Ronaldo da Costa - Isso mesmo, era da escola para roça, ajudar meus pais na plantação de arroz, feijão, milho. Eu e meu irmão Romildo (gêmeo). Para mim nada foi fácil na vida e aprendi muito. Era o caçula de 11 irmãos. Minha mãe, a Dona Efigênia, que me incentivou. Minha primeira corrida foi em 1987, eu trabalhava na prefeitura, onde entrei com 12 anos. Vi um cartaz na porta da prefeitura: 1ª Corrida de Descoberto, aniversário da cidade. Tinha prêmio e me animei - 1.500 cruzeiros. Nunca tinha corrido antes na vida, gostava de capoeira e futebol. Treinei 15 dias e fui. Foram 10km, cheguei em segundo lugar - fechei com 40 minutos. O campeão era adulto, já corria bastante. Meu irmão foi o terceiro. Depois não parei mais de participar das corridas da região. Tinha uma empresa de máquina de escrever, a Facit, que me convidou para trabalhar em Juiz de Fora. Mas com esse trabalho não dava tempo para correr. Falei para minha mãe que iria parar de correr.

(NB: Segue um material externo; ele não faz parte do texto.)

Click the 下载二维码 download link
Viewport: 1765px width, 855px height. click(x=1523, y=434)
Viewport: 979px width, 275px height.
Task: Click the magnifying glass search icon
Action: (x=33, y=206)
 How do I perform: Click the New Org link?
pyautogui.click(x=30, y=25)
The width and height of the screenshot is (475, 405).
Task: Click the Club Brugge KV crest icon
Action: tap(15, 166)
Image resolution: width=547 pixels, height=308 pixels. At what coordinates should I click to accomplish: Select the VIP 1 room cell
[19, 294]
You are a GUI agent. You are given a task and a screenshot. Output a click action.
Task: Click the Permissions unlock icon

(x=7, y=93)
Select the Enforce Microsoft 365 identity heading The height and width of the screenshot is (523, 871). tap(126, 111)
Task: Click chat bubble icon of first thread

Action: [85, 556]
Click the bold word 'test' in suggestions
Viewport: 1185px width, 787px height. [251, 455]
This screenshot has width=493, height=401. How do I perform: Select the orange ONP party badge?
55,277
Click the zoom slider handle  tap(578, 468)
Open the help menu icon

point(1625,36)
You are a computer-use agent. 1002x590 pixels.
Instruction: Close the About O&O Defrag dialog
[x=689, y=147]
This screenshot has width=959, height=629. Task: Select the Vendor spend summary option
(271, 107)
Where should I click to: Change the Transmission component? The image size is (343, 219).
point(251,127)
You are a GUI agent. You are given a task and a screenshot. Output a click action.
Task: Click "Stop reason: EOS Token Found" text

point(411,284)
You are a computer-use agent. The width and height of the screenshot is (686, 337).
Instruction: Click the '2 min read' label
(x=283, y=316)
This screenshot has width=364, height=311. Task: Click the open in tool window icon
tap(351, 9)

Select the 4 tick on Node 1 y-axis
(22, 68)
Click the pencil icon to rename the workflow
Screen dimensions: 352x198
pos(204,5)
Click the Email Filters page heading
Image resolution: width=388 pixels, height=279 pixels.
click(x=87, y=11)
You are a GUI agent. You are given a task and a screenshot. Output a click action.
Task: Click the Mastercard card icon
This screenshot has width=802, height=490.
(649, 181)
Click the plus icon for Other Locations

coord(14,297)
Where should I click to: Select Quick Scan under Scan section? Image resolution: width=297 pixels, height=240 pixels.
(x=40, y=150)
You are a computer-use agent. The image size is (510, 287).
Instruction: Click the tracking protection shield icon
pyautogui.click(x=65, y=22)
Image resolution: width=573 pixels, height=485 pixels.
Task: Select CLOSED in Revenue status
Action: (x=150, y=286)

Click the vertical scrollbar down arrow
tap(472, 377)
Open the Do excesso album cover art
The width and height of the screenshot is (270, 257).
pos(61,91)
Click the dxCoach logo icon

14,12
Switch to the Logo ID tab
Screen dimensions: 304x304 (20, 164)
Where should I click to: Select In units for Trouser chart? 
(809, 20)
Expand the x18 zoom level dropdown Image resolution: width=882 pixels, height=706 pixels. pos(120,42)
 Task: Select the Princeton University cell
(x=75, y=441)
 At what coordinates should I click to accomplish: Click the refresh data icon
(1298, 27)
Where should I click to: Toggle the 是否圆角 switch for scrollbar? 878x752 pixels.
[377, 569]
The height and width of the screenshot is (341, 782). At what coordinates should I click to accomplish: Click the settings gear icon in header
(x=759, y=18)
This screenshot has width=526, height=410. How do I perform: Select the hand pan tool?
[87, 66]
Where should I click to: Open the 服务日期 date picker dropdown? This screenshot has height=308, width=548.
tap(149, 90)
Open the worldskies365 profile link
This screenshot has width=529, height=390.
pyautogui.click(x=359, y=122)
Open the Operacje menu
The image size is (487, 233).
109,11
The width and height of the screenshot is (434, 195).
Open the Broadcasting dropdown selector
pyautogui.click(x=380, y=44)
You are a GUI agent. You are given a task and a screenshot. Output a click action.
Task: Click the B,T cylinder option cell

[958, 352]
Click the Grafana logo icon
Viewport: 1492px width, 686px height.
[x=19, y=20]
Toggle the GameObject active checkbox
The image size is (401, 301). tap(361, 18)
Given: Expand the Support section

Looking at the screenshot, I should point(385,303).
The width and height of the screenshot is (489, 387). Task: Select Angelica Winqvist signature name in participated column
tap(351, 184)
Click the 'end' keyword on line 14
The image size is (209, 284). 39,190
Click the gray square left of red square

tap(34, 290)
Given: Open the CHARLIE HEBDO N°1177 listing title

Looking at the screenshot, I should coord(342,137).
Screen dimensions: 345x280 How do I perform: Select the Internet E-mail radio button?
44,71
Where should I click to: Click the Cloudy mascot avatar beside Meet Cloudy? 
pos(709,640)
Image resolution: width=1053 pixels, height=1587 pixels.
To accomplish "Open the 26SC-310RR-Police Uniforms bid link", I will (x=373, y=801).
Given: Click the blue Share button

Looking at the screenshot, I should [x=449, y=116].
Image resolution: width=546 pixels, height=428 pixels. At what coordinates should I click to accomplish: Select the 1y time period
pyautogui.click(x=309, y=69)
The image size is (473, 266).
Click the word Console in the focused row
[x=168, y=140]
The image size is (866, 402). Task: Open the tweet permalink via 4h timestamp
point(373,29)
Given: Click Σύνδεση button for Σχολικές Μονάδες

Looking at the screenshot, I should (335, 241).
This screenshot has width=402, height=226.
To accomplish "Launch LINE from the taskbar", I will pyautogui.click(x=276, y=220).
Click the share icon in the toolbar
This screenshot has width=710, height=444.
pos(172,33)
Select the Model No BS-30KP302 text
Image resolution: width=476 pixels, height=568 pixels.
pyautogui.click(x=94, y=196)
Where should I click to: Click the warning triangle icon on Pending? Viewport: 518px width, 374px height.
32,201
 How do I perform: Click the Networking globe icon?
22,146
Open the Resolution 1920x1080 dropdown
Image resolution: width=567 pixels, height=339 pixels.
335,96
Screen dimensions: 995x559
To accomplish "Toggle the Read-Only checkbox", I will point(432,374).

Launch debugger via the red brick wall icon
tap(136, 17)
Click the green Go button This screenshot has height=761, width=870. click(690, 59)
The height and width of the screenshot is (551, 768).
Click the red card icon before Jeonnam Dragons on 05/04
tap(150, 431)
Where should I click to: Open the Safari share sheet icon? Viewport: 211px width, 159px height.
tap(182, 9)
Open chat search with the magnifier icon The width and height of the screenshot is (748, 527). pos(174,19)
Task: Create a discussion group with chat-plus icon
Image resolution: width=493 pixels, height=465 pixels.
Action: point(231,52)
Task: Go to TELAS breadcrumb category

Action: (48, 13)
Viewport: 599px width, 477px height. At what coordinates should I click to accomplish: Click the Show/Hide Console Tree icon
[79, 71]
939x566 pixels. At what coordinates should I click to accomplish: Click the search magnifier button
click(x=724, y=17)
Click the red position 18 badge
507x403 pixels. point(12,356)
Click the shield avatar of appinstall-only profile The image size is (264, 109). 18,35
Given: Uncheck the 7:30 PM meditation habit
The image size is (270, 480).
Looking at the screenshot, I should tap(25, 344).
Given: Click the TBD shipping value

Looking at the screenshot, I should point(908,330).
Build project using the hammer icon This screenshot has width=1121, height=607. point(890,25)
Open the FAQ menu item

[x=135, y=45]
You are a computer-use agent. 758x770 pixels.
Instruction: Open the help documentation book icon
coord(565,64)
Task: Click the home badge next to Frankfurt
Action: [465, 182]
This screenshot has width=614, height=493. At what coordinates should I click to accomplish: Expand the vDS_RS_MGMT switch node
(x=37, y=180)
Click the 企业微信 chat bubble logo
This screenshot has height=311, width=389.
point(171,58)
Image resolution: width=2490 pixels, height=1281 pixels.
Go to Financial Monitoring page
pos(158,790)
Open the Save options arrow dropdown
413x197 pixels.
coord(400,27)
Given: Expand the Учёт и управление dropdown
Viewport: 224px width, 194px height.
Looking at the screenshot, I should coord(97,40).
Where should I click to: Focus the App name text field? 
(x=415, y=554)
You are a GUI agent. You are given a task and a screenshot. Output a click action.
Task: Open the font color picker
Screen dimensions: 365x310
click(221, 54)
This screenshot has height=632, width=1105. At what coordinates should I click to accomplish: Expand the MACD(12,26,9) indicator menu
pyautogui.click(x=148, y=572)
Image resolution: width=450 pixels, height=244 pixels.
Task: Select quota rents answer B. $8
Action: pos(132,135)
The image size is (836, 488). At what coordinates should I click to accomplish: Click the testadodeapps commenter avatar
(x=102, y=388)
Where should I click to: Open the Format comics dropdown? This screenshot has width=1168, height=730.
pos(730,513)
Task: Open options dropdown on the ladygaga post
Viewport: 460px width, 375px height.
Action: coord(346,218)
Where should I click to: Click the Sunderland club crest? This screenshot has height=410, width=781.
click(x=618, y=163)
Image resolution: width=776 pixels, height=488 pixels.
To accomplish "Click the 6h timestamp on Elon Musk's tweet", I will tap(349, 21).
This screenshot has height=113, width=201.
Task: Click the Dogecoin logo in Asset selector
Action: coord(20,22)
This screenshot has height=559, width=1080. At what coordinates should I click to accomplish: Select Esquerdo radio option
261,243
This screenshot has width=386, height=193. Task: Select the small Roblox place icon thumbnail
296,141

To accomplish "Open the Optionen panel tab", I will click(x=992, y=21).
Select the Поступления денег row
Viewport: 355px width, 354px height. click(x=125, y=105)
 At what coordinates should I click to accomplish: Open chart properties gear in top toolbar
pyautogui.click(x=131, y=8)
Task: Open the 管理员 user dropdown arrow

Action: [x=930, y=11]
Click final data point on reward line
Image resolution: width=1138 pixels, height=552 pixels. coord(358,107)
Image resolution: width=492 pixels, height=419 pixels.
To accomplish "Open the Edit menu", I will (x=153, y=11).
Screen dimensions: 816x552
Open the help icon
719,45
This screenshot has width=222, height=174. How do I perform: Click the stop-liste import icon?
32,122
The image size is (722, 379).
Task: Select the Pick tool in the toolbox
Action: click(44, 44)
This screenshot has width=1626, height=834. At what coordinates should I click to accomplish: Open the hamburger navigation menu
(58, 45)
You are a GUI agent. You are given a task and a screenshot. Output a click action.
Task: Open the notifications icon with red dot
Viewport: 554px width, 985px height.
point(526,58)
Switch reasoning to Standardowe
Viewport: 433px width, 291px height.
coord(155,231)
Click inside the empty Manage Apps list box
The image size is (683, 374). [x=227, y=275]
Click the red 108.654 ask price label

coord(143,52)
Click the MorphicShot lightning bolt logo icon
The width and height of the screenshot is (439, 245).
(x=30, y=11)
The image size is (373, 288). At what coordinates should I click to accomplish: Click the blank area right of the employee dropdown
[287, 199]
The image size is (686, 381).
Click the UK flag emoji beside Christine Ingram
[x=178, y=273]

Ela, que não sabia nem ler nem escrever, me aconselhou a voltar para Descoberto, que daria tudo certo. E deu. Comecei a ganhar todas as corridas. Entrei para o ranking de corridas de Juiz de Fora, ele existe até hoje. Lá tinha um grupo da elite, que corriam 10k em 29 minutos. E meu primeiro treinador foi o Jeferson Viana e depois fui para a Pé de Vento, no Rio. Fui um dos primeiro a treinar em altitude na Colômbia, aliás foi ser homenageado lá na semana que vem. Também corri muito nos Estados Unidos. Em 1994 fui Bronze no Mundial de Meia Maratona da Noruega. E em 31 de dezembro de 1994, venci a São Silvestre. Um calor absurdo, largamos às 17h, Se tivesse mais 20 metros acho que perdia, quando vi o público na Paulista me animei. Fazia nove anos que o Brasil não vencia. Em Descoberto fui recebido com festa, desfilando no carro de Bombeiros. Naquela época corria seis corridas por mês e mudei de treinador, sonhava com a Olimpíada. Fui treinar com Carlos Alberto Cavalheiro, e comecei a competir em pista, que é muito mais difícil que no asfalto.
De que forma a corrida te transformou como pessoa?
Ronaldo da Costa - Se não fosse a corrida não teria histórias para contar porque vim de uma família complicada. O esporte dá equilíbrio, você tem que estar focado, ter disciplina, independentemente se é do alto rendimento ou não. Eu e meu irmão gêmeo treinamos juntos um ano. Mas ele escolheu outro caminho, começou a namorar, saia para beber e começou a usar drogas. Inclusive tenho uma marca no meu pulso de um dia que fiquei com muita raiva dele, que me roubou. Para eu não bater nele soquei a porta. O esporte me ajudou muito, tive oportunidades. O esporte transforma as pessoas. Tive um caminho de vitórias. Não só no esporte, de vitória para a vida. E tenho que agradecer muito ao Joaquim Cruz que me deu aqui uma oportunidade de trabalho no Instituto dele. E tive a chance de trabalhar e estudar, eu só tinha até ensino fundamental 2. Fiz o EJA e me formei em Educação Física. Após a Olimpíada, o Instituto foi fechado. O Brasil tem dinheiro, mas é mal distribuído. Tem que ter uma gestão que faça acontecer. Tem que investir nas crianças, nos jovens. Que adianta ter o melhor estádio de futebol do mundo se não há investimento nas crianças?